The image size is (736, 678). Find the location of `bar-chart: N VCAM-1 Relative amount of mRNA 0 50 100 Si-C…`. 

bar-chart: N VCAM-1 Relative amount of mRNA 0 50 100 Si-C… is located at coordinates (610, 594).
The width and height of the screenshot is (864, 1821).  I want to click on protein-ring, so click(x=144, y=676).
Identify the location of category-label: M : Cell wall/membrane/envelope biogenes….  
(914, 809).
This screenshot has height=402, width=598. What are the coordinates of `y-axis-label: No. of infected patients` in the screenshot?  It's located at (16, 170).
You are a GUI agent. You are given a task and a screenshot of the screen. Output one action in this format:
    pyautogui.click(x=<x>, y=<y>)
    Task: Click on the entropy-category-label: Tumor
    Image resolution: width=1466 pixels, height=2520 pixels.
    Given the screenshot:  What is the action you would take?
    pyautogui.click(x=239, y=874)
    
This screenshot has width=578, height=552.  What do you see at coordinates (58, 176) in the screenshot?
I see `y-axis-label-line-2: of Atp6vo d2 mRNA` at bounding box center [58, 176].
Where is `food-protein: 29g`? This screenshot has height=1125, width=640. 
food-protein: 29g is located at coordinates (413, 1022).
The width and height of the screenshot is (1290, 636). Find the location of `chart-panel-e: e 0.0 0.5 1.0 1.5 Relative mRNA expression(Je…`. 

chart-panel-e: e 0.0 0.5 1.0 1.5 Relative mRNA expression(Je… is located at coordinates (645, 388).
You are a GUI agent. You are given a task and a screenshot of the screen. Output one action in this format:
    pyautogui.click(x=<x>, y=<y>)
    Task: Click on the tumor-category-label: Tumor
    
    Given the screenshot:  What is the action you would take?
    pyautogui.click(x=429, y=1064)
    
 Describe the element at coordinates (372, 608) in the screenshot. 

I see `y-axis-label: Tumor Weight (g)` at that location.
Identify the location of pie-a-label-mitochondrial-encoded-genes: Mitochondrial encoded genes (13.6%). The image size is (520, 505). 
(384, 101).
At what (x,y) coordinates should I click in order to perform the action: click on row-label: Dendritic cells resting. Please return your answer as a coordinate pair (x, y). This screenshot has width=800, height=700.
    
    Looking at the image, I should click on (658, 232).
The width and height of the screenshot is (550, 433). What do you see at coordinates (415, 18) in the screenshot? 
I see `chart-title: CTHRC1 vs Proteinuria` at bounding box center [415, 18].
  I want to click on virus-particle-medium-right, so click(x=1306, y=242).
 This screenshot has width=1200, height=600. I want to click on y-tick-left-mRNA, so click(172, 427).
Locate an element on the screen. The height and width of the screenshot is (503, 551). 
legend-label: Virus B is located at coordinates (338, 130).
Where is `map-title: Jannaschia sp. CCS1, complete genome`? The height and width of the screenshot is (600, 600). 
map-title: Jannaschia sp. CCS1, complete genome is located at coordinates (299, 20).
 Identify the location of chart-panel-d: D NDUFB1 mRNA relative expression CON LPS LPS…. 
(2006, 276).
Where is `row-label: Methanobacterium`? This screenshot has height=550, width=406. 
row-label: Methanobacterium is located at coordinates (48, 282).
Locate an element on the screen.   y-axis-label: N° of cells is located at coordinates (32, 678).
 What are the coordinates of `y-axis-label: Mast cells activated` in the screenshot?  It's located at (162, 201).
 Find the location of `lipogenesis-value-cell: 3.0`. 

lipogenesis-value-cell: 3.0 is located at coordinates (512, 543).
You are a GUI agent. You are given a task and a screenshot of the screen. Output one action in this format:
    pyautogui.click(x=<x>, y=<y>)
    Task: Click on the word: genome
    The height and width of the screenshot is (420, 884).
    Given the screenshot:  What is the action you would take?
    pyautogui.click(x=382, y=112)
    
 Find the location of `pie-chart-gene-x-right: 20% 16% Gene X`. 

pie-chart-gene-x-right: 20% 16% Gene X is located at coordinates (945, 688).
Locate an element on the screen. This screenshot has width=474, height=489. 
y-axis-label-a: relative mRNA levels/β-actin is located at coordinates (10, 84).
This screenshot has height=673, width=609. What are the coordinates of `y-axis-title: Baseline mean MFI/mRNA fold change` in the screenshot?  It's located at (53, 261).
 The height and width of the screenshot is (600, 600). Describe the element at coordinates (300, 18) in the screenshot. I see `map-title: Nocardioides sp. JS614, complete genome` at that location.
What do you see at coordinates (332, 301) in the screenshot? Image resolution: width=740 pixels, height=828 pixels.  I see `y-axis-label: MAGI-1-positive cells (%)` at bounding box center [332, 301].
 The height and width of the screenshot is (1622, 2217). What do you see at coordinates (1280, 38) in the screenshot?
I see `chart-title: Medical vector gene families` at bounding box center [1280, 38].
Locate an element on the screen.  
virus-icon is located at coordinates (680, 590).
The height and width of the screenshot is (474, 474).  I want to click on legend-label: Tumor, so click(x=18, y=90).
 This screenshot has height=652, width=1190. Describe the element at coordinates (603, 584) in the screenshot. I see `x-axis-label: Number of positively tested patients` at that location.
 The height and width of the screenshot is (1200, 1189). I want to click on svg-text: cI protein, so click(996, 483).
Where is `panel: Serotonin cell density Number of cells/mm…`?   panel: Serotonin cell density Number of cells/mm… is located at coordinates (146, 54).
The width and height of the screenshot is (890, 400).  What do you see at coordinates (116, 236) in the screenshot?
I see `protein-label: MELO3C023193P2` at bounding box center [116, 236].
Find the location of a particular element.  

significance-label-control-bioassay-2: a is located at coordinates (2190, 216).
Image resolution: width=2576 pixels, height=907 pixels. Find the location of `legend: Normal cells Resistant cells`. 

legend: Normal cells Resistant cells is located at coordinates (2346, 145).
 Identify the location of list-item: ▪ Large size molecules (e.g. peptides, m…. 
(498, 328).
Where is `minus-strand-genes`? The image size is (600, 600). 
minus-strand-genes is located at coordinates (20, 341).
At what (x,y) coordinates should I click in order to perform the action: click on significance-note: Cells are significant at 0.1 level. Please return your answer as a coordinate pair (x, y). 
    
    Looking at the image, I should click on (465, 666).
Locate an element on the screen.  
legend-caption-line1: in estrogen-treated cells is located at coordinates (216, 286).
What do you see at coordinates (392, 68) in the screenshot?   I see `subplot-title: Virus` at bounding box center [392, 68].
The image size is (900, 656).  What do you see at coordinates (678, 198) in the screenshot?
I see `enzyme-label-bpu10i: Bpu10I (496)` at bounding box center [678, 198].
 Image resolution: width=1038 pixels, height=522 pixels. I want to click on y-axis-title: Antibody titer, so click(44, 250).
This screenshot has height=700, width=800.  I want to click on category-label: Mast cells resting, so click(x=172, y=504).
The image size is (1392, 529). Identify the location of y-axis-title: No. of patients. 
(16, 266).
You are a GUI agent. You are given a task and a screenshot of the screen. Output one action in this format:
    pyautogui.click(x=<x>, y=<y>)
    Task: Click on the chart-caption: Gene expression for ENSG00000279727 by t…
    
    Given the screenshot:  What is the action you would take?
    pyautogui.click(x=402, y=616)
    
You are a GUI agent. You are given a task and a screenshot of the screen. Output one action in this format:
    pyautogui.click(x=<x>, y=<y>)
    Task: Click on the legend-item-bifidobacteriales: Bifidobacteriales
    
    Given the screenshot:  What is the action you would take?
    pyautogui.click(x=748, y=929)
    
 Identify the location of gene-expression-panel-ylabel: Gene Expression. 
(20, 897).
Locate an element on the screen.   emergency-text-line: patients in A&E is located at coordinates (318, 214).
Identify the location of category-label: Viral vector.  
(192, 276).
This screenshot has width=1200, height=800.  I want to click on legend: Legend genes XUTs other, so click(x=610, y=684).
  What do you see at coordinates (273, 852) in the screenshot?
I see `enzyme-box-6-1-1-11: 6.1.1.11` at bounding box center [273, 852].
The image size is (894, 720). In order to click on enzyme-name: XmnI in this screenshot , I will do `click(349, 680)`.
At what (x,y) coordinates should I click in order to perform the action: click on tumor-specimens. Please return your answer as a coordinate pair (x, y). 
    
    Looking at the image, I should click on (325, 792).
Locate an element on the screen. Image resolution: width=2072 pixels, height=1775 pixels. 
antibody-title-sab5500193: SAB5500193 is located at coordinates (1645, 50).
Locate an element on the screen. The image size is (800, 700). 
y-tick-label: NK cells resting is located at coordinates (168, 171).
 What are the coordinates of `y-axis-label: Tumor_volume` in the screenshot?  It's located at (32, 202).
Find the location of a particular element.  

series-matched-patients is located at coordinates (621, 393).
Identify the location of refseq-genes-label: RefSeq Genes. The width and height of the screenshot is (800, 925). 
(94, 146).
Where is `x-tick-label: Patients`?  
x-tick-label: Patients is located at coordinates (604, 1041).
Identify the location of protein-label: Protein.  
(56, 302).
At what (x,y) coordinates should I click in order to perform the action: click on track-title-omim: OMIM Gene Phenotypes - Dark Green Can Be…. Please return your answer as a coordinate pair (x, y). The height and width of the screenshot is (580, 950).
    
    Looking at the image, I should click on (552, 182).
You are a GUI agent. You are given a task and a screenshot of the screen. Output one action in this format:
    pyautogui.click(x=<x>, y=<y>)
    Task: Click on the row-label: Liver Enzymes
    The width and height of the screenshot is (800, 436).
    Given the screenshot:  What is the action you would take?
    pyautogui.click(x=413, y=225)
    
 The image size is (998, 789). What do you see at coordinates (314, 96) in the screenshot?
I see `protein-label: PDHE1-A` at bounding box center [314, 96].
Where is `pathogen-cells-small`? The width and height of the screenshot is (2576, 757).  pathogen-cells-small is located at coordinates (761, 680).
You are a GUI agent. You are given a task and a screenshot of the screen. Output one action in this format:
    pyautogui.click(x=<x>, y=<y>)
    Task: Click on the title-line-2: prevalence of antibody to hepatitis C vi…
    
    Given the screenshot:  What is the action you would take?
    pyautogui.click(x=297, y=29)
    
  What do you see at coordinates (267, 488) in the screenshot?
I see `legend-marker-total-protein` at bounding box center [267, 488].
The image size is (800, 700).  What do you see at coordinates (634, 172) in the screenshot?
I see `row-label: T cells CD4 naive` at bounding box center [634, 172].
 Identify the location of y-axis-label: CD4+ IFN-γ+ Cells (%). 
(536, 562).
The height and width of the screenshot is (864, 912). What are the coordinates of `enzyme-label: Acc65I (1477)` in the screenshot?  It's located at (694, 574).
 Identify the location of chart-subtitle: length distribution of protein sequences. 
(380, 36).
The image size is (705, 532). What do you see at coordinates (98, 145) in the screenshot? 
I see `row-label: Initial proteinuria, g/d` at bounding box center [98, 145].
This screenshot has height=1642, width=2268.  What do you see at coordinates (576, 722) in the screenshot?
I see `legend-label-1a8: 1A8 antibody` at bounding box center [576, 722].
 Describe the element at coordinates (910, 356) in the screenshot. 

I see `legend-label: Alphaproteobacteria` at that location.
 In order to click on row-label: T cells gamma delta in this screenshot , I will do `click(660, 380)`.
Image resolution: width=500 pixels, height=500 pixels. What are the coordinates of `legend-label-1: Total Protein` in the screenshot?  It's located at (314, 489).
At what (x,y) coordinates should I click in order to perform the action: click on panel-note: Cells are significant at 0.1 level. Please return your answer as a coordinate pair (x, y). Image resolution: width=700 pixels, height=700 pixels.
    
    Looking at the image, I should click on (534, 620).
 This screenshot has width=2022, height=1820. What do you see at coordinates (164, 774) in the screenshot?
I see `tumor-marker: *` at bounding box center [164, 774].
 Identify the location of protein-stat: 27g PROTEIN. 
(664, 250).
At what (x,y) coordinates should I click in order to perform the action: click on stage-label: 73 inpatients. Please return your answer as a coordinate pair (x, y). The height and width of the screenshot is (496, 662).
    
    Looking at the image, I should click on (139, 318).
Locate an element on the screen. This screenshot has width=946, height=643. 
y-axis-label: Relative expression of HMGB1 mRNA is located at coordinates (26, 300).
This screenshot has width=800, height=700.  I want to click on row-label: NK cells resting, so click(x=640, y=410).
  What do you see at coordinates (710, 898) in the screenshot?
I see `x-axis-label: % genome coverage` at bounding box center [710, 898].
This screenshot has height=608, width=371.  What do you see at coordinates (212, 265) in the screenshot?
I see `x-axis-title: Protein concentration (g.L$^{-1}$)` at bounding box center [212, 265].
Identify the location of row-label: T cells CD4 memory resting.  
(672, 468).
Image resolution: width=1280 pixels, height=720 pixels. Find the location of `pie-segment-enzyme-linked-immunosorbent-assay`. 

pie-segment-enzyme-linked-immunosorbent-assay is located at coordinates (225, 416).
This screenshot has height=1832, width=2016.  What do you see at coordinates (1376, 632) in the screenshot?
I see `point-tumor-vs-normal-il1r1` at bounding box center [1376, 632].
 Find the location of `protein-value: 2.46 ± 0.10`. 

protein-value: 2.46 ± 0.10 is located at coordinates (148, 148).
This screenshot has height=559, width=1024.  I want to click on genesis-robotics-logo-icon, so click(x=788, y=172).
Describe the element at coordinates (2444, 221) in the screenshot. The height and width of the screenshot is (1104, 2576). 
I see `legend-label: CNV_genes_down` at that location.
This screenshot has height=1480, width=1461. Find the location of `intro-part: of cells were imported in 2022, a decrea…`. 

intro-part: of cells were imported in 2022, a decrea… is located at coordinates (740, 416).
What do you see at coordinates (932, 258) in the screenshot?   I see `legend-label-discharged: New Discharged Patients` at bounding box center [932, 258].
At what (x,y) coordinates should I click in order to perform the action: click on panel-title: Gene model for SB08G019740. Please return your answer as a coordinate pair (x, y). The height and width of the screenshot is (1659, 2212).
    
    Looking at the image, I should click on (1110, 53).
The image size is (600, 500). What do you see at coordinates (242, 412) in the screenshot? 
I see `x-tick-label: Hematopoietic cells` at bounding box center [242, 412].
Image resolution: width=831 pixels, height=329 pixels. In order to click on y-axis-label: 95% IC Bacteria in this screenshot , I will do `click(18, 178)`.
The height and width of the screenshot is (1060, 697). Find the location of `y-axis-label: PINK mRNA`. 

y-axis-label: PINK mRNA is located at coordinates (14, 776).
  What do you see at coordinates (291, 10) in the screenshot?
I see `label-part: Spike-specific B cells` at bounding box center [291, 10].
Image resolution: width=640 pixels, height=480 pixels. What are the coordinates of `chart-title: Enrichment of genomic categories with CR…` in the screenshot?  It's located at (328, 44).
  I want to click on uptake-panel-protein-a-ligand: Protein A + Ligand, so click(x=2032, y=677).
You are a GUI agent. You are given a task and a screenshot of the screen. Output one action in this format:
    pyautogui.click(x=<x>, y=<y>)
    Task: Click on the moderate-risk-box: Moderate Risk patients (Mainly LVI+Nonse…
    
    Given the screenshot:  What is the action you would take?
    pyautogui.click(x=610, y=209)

---------------

> [BRIEF] Reproduce exactly the lines above from the line with "What do you see at coordinates (392, 68)" to the line with "The image size is (894, 720).", including both, and add nothing.

> [ANSWER SECTION]
What do you see at coordinates (392, 68) in the screenshot?   I see `subplot-title: Virus` at bounding box center [392, 68].
The image size is (900, 656).  What do you see at coordinates (678, 198) in the screenshot?
I see `enzyme-label-bpu10i: Bpu10I (496)` at bounding box center [678, 198].
 Image resolution: width=1038 pixels, height=522 pixels. I want to click on y-axis-title: Antibody titer, so click(44, 250).
This screenshot has height=700, width=800.  I want to click on category-label: Mast cells resting, so click(x=172, y=504).
The image size is (1392, 529). Identify the location of y-axis-title: No. of patients. 
(16, 266).
You are a GUI agent. You are given a task and a screenshot of the screen. Output one action in this format:
    pyautogui.click(x=<x>, y=<y>)
    Task: Click on the chart-caption: Gene expression for ENSG00000279727 by t…
    
    Given the screenshot:  What is the action you would take?
    pyautogui.click(x=402, y=616)
    
You are a GUI agent. You are given a task and a screenshot of the screen. Output one action in this format:
    pyautogui.click(x=<x>, y=<y>)
    Task: Click on the legend-item-bifidobacteriales: Bifidobacteriales
    
    Given the screenshot:  What is the action you would take?
    pyautogui.click(x=748, y=929)
    
 Identify the location of gene-expression-panel-ylabel: Gene Expression. 
(20, 897).
Locate an element on the screen.   emergency-text-line: patients in A&E is located at coordinates (318, 214).
Identify the location of category-label: Viral vector.  
(192, 276).
This screenshot has width=1200, height=800.  I want to click on legend: Legend genes XUTs other, so click(x=610, y=684).
  What do you see at coordinates (273, 852) in the screenshot?
I see `enzyme-box-6-1-1-11: 6.1.1.11` at bounding box center [273, 852].
The image size is (894, 720). In order to click on enzyme-name: XmnI in this screenshot , I will do `click(349, 680)`.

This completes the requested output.